* [Data under study]:
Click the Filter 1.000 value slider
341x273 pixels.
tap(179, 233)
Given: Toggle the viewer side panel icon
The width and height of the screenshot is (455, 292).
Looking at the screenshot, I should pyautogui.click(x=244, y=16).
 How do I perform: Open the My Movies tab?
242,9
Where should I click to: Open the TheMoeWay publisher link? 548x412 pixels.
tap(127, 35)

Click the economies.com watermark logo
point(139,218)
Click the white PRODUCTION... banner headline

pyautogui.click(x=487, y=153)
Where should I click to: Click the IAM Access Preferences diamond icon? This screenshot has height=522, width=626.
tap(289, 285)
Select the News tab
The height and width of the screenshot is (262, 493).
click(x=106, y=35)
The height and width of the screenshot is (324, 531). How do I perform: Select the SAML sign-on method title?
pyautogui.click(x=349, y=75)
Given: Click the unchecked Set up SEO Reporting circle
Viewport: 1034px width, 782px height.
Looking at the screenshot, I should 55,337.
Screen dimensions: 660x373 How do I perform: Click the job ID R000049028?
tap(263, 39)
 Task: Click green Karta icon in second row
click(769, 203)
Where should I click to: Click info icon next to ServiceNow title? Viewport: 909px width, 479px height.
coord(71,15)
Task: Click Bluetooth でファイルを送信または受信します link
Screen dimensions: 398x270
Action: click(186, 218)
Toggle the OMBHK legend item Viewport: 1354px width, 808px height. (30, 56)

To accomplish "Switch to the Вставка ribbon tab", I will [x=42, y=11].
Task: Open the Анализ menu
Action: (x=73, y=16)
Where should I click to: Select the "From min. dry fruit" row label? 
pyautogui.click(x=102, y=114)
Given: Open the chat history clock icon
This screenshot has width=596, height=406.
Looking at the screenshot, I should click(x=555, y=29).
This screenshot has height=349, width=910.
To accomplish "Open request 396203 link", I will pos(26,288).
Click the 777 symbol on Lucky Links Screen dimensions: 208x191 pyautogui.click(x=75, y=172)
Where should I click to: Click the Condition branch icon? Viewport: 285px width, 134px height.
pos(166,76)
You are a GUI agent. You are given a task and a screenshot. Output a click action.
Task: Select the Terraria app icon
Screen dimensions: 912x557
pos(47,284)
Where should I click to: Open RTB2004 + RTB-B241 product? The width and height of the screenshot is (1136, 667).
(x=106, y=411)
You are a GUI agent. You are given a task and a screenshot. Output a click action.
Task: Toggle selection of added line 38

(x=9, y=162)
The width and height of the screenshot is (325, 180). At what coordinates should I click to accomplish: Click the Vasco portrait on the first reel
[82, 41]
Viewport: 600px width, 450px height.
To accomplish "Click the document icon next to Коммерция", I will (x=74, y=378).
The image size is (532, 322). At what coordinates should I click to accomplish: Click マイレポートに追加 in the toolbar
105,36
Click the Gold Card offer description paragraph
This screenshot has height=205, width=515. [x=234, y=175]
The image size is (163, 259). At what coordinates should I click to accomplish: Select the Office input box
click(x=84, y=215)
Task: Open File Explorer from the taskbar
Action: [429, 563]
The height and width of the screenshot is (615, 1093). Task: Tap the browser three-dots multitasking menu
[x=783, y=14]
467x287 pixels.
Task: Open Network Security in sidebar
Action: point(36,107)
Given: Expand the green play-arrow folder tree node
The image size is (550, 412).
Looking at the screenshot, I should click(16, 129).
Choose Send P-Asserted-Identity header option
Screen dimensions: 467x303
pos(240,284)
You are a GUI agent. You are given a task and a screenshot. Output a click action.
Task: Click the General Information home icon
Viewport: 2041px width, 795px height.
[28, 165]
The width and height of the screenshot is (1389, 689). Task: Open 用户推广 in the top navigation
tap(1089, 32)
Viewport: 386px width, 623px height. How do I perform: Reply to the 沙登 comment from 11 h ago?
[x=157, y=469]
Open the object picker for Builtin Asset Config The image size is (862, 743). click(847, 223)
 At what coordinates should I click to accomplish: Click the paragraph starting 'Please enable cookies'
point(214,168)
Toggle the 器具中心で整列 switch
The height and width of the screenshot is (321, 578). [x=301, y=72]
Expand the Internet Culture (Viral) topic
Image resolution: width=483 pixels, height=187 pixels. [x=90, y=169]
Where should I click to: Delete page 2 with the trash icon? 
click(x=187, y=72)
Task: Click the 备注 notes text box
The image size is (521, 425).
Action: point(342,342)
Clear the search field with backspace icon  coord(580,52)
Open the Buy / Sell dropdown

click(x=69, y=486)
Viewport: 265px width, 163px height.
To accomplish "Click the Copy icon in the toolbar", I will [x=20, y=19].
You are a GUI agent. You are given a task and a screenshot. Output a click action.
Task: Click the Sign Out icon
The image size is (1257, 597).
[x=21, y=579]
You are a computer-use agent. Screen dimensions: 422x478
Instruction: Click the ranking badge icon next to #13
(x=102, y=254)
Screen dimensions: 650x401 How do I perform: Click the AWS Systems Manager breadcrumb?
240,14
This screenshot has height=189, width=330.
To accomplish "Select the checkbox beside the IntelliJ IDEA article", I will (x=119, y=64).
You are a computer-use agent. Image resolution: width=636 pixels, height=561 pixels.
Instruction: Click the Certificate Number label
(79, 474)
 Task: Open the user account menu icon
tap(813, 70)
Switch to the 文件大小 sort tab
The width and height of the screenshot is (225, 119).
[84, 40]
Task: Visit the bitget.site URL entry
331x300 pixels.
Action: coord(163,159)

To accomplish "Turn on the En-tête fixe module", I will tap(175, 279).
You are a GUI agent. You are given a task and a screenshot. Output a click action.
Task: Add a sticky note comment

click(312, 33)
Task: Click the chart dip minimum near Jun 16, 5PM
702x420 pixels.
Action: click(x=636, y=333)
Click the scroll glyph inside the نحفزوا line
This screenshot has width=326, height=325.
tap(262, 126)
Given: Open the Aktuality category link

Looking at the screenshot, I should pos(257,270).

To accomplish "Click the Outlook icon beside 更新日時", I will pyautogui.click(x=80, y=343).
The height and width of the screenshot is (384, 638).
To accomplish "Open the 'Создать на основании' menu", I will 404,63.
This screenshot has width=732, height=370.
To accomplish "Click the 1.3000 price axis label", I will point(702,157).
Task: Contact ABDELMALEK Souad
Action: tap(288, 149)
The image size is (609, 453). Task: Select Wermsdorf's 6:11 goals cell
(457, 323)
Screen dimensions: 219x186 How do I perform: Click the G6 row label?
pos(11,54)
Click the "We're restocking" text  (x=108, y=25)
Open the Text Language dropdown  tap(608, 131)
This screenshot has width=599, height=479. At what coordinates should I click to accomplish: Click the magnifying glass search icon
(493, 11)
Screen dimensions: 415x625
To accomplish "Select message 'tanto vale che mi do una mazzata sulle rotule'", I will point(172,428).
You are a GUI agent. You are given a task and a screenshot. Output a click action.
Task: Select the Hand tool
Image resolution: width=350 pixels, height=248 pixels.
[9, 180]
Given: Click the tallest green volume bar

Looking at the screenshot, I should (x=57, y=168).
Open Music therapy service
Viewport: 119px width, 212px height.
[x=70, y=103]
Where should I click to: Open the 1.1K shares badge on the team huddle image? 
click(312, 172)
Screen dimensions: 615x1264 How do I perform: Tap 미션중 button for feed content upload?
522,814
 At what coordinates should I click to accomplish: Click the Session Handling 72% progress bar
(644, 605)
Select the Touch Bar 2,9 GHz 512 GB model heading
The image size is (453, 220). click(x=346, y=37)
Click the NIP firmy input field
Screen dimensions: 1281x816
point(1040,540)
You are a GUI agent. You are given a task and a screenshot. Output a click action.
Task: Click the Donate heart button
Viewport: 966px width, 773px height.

* [Your instructions]:
All lines in the listing above should be written out again exactly.

* [Exercise answer]:
Click the Filter 1.000 value slider
341x273 pixels.
tap(179, 233)
Given: Toggle the viewer side panel icon
The width and height of the screenshot is (455, 292).
Looking at the screenshot, I should pyautogui.click(x=244, y=16).
 How do I perform: Open the My Movies tab?
242,9
Where should I click to: Open the TheMoeWay publisher link? 548x412 pixels.
tap(127, 35)

Click the economies.com watermark logo
point(139,218)
Click the white PRODUCTION... banner headline

pyautogui.click(x=487, y=153)
Where should I click to: Click the IAM Access Preferences diamond icon? This screenshot has height=522, width=626.
tap(289, 285)
Select the News tab
The height and width of the screenshot is (262, 493).
click(x=106, y=35)
The height and width of the screenshot is (324, 531). How do I perform: Select the SAML sign-on method title?
pyautogui.click(x=349, y=75)
Given: Click the unchecked Set up SEO Reporting circle
Viewport: 1034px width, 782px height.
Looking at the screenshot, I should 55,337.
Screen dimensions: 660x373 How do I perform: Click the job ID R000049028?
tap(263, 39)
 Task: Click green Karta icon in second row
click(769, 203)
Where should I click to: Click info icon next to ServiceNow title? Viewport: 909px width, 479px height.
coord(71,15)
Task: Click Bluetooth でファイルを送信または受信します link
Screen dimensions: 398x270
Action: click(186, 218)
Toggle the OMBHK legend item Viewport: 1354px width, 808px height. (30, 56)

To accomplish "Switch to the Вставка ribbon tab", I will [x=42, y=11].
Task: Open the Анализ menu
Action: (x=73, y=16)
Where should I click to: Select the "From min. dry fruit" row label? 
pyautogui.click(x=102, y=114)
Given: Open the chat history clock icon
This screenshot has width=596, height=406.
Looking at the screenshot, I should click(x=555, y=29).
This screenshot has height=349, width=910.
To accomplish "Open request 396203 link", I will pos(26,288).
Click the 777 symbol on Lucky Links Screen dimensions: 208x191 pyautogui.click(x=75, y=172)
Where should I click to: Click the Condition branch icon? Viewport: 285px width, 134px height.
pos(166,76)
You are a GUI agent. You are given a task and a screenshot. Output a click action.
Task: Select the Terraria app icon
Screen dimensions: 912x557
pos(47,284)
Where should I click to: Open RTB2004 + RTB-B241 product? The width and height of the screenshot is (1136, 667).
(x=106, y=411)
You are a GUI agent. You are given a task and a screenshot. Output a click action.
Task: Toggle selection of added line 38

(x=9, y=162)
The width and height of the screenshot is (325, 180). At what coordinates should I click to accomplish: Click the Vasco portrait on the first reel
[82, 41]
Viewport: 600px width, 450px height.
To accomplish "Click the document icon next to Коммерция", I will (x=74, y=378).
The image size is (532, 322). At what coordinates should I click to accomplish: Click マイレポートに追加 in the toolbar
105,36
Click the Gold Card offer description paragraph
This screenshot has height=205, width=515. [x=234, y=175]
The image size is (163, 259). At what coordinates should I click to accomplish: Select the Office input box
click(x=84, y=215)
Task: Open File Explorer from the taskbar
Action: [429, 563]
The height and width of the screenshot is (615, 1093). Task: Tap the browser three-dots multitasking menu
[x=783, y=14]
467x287 pixels.
Task: Open Network Security in sidebar
Action: point(36,107)
Given: Expand the green play-arrow folder tree node
The image size is (550, 412).
Looking at the screenshot, I should click(16, 129).
Choose Send P-Asserted-Identity header option
Screen dimensions: 467x303
pos(240,284)
You are a GUI agent. You are given a task and a screenshot. Output a click action.
Task: Click the General Information home icon
Viewport: 2041px width, 795px height.
[28, 165]
The width and height of the screenshot is (1389, 689). Task: Open 用户推广 in the top navigation
tap(1089, 32)
Viewport: 386px width, 623px height. How do I perform: Reply to the 沙登 comment from 11 h ago?
[x=157, y=469]
Open the object picker for Builtin Asset Config The image size is (862, 743). click(847, 223)
 At what coordinates should I click to accomplish: Click the paragraph starting 'Please enable cookies'
point(214,168)
Toggle the 器具中心で整列 switch
The height and width of the screenshot is (321, 578). [x=301, y=72]
Expand the Internet Culture (Viral) topic
Image resolution: width=483 pixels, height=187 pixels. [x=90, y=169]
Where should I click to: Delete page 2 with the trash icon? 
click(x=187, y=72)
Task: Click the 备注 notes text box
The image size is (521, 425).
Action: point(342,342)
Clear the search field with backspace icon  coord(580,52)
Open the Buy / Sell dropdown

click(x=69, y=486)
Viewport: 265px width, 163px height.
To accomplish "Click the Copy icon in the toolbar", I will [x=20, y=19].
You are a GUI agent. You are given a task and a screenshot. Output a click action.
Task: Click the Sign Out icon
The image size is (1257, 597).
[x=21, y=579]
You are a computer-use agent. Screen dimensions: 422x478
Instruction: Click the ranking badge icon next to #13
(x=102, y=254)
Screen dimensions: 650x401 How do I perform: Click the AWS Systems Manager breadcrumb?
240,14
This screenshot has height=189, width=330.
To accomplish "Select the checkbox beside the IntelliJ IDEA article", I will (x=119, y=64).
You are a computer-use agent. Image resolution: width=636 pixels, height=561 pixels.
Instruction: Click the Certificate Number label
(79, 474)
 Task: Open the user account menu icon
tap(813, 70)
Switch to the 文件大小 sort tab
The width and height of the screenshot is (225, 119).
[84, 40]
Task: Visit the bitget.site URL entry
331x300 pixels.
Action: coord(163,159)

To accomplish "Turn on the En-tête fixe module", I will tap(175, 279).
You are a GUI agent. You are given a task and a screenshot. Output a click action.
Task: Add a sticky note comment

click(312, 33)
Task: Click the chart dip minimum near Jun 16, 5PM
702x420 pixels.
Action: click(x=636, y=333)
Click the scroll glyph inside the نحفزوا line
This screenshot has width=326, height=325.
tap(262, 126)
Given: Open the Aktuality category link

Looking at the screenshot, I should pos(257,270).

To accomplish "Click the Outlook icon beside 更新日時", I will pyautogui.click(x=80, y=343).
The height and width of the screenshot is (384, 638).
To accomplish "Open the 'Создать на основании' menu", I will 404,63.
This screenshot has width=732, height=370.
To accomplish "Click the 1.3000 price axis label", I will point(702,157).
Task: Contact ABDELMALEK Souad
Action: tap(288, 149)
The image size is (609, 453). Task: Select Wermsdorf's 6:11 goals cell
(457, 323)
Screen dimensions: 219x186 How do I perform: Click the G6 row label?
pos(11,54)
Click the "We're restocking" text  (x=108, y=25)
Open the Text Language dropdown  tap(608, 131)
This screenshot has width=599, height=479. At what coordinates should I click to accomplish: Click the magnifying glass search icon
(493, 11)
Screen dimensions: 415x625
To accomplish "Select message 'tanto vale che mi do una mazzata sulle rotule'", I will point(172,428).
You are a GUI agent. You are given a task and a screenshot. Output a click action.
Task: Select the Hand tool
Image resolution: width=350 pixels, height=248 pixels.
[9, 180]
Given: Click the tallest green volume bar

Looking at the screenshot, I should (x=57, y=168).
Open Music therapy service
Viewport: 119px width, 212px height.
[x=70, y=103]
Where should I click to: Open the 1.1K shares badge on the team huddle image? 
click(312, 172)
Screen dimensions: 615x1264 How do I perform: Tap 미션중 button for feed content upload?
522,814
 At what coordinates should I click to accomplish: Click the Session Handling 72% progress bar
(644, 605)
Select the Touch Bar 2,9 GHz 512 GB model heading
The image size is (453, 220). click(x=346, y=37)
Click the NIP firmy input field
Screen dimensions: 1281x816
point(1040,540)
You are a GUI agent. You are given a task and a screenshot. Output a click action.
Task: Click the Donate heart button
Viewport: 966px width, 773px height.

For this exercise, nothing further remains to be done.